● What is needed:
Go over the records and copy every line with the string "computer".

Data excerpts
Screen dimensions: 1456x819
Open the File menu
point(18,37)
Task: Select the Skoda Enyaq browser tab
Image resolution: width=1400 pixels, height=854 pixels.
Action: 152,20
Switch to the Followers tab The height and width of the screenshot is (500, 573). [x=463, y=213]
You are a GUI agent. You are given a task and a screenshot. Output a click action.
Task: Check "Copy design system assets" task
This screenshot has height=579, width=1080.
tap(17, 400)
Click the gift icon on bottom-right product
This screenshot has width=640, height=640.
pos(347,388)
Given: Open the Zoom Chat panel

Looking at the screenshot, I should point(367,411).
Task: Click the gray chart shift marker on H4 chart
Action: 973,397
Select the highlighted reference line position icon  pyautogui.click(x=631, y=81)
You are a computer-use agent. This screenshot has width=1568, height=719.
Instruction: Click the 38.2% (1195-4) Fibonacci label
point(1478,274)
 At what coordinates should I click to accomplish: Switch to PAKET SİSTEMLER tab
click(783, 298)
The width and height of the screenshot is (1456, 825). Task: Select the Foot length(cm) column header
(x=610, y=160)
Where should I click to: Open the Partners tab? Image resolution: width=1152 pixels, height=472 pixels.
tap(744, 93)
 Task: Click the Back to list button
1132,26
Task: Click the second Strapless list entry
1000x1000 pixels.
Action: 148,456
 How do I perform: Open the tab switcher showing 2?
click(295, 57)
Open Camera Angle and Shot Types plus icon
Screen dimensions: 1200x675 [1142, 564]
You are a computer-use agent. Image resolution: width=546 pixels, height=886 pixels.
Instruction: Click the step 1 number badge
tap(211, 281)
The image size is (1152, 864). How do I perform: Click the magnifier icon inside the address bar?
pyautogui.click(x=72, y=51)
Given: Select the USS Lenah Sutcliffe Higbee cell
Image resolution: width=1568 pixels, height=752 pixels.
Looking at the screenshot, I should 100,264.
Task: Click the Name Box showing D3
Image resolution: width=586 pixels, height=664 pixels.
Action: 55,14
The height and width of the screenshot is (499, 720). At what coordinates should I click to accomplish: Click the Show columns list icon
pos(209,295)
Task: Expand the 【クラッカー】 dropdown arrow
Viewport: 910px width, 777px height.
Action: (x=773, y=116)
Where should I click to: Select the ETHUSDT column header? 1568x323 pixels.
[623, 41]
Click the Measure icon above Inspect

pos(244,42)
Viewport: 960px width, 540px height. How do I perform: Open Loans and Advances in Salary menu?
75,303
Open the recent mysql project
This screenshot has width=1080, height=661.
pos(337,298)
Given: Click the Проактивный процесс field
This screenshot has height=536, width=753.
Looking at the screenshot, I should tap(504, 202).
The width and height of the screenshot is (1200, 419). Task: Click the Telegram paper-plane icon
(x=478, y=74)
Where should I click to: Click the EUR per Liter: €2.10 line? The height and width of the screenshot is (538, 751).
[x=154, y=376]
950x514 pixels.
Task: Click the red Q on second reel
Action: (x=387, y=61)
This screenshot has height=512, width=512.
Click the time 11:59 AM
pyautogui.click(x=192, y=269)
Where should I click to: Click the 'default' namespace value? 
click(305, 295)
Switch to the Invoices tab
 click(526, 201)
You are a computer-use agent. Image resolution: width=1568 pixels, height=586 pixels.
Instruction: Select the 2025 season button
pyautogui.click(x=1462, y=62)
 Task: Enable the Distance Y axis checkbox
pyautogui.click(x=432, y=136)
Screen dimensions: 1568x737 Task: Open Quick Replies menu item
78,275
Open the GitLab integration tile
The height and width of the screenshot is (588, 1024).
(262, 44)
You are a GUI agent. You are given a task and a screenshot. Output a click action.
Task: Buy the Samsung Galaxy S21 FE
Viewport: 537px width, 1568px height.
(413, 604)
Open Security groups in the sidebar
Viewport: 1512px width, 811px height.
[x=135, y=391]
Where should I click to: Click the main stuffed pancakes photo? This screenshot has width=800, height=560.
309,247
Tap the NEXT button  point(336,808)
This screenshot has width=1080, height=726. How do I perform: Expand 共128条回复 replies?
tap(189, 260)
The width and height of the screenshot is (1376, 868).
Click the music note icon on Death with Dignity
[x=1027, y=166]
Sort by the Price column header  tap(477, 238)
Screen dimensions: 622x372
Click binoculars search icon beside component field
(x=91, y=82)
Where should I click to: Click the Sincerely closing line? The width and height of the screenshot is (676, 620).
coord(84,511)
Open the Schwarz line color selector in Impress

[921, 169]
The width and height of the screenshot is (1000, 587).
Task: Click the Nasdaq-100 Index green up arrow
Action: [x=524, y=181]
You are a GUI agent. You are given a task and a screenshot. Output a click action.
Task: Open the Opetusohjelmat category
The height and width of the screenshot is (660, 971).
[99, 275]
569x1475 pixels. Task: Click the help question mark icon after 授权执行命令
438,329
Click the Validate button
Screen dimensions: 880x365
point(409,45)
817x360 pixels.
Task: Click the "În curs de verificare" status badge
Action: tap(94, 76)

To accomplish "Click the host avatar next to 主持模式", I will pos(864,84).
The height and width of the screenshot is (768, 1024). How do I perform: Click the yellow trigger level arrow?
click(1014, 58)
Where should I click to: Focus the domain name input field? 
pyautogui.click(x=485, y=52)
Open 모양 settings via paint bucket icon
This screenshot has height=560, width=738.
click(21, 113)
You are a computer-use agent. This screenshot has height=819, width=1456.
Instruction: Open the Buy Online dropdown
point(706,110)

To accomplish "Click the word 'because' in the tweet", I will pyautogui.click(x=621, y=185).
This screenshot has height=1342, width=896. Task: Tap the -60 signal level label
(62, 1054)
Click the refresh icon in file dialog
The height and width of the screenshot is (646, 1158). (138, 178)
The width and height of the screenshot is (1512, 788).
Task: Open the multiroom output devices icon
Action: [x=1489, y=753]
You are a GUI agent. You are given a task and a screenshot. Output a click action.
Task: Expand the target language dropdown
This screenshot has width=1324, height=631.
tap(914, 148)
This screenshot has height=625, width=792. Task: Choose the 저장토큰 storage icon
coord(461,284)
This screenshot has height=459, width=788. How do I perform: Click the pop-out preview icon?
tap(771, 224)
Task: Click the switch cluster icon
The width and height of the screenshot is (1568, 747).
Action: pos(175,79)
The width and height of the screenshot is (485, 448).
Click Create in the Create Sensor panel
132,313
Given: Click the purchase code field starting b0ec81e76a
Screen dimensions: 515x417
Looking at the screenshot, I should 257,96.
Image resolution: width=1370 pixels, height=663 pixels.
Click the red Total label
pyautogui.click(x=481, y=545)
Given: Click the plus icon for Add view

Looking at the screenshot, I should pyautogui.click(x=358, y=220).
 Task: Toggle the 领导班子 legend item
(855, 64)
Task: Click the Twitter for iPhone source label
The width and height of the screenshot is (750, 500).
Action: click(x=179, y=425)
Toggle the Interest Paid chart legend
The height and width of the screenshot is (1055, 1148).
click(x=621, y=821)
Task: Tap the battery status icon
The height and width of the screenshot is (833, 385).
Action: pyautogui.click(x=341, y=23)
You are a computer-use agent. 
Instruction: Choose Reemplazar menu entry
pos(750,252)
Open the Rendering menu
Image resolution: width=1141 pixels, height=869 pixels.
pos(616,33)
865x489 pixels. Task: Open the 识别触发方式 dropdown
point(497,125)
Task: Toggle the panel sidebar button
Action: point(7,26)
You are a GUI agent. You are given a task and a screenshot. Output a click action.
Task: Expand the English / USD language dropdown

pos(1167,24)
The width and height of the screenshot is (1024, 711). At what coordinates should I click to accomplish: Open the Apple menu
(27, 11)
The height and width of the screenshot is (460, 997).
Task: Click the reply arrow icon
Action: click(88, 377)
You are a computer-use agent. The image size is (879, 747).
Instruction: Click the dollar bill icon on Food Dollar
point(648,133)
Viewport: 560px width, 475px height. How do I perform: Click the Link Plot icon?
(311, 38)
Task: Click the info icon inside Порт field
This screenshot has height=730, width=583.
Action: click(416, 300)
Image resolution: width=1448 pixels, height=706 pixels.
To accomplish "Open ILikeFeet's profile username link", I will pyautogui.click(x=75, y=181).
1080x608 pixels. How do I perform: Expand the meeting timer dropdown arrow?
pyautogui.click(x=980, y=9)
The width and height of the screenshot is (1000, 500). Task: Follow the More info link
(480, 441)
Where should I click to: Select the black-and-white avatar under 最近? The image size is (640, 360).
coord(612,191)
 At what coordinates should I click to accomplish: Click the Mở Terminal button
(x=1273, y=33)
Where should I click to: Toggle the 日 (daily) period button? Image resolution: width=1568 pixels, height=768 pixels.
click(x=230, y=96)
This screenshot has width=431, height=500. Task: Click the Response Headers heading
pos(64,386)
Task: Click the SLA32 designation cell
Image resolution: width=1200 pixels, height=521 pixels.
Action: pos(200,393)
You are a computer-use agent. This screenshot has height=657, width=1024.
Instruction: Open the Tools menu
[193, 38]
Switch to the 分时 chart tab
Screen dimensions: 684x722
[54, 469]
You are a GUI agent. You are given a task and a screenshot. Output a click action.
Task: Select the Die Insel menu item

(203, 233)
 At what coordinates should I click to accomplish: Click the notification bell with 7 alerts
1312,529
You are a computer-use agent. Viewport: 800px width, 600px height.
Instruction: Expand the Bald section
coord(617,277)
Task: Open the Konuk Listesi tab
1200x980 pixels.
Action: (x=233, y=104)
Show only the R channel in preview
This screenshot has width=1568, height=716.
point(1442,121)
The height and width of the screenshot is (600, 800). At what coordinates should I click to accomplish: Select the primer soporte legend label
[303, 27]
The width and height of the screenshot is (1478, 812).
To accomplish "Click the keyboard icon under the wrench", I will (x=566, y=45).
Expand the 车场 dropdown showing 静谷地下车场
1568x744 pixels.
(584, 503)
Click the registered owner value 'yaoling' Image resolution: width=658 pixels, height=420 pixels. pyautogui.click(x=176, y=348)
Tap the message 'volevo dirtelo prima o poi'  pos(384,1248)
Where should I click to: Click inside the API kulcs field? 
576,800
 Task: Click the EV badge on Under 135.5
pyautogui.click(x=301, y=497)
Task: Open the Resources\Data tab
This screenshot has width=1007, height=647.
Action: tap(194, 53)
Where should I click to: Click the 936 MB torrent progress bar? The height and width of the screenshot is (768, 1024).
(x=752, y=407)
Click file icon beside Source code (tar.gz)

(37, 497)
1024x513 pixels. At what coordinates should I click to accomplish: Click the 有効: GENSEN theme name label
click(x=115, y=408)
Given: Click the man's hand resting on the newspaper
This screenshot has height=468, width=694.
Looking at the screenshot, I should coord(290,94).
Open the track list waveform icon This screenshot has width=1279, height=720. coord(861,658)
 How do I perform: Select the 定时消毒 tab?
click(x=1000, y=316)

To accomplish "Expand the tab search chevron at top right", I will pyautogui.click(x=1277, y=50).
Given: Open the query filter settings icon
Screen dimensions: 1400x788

● Answer to this problem:
You are a computer-use agent. This screenshot has width=1568, height=719.
You are a computer-use agent. Image resolution: width=546 pixels, height=886 pixels.
You are a computer-use agent. Image resolution: width=1568 pixels, height=586 pixels.
You are a computer-use agent. This screenshot has height=819, width=1456.
You are a computer-use agent. 
You are a computer-use agent. The image size is (879, 747).
You are a computer-use agent. This screenshot has height=657, width=1024.
You are a computer-use agent. Viewport: 800px width, 600px height.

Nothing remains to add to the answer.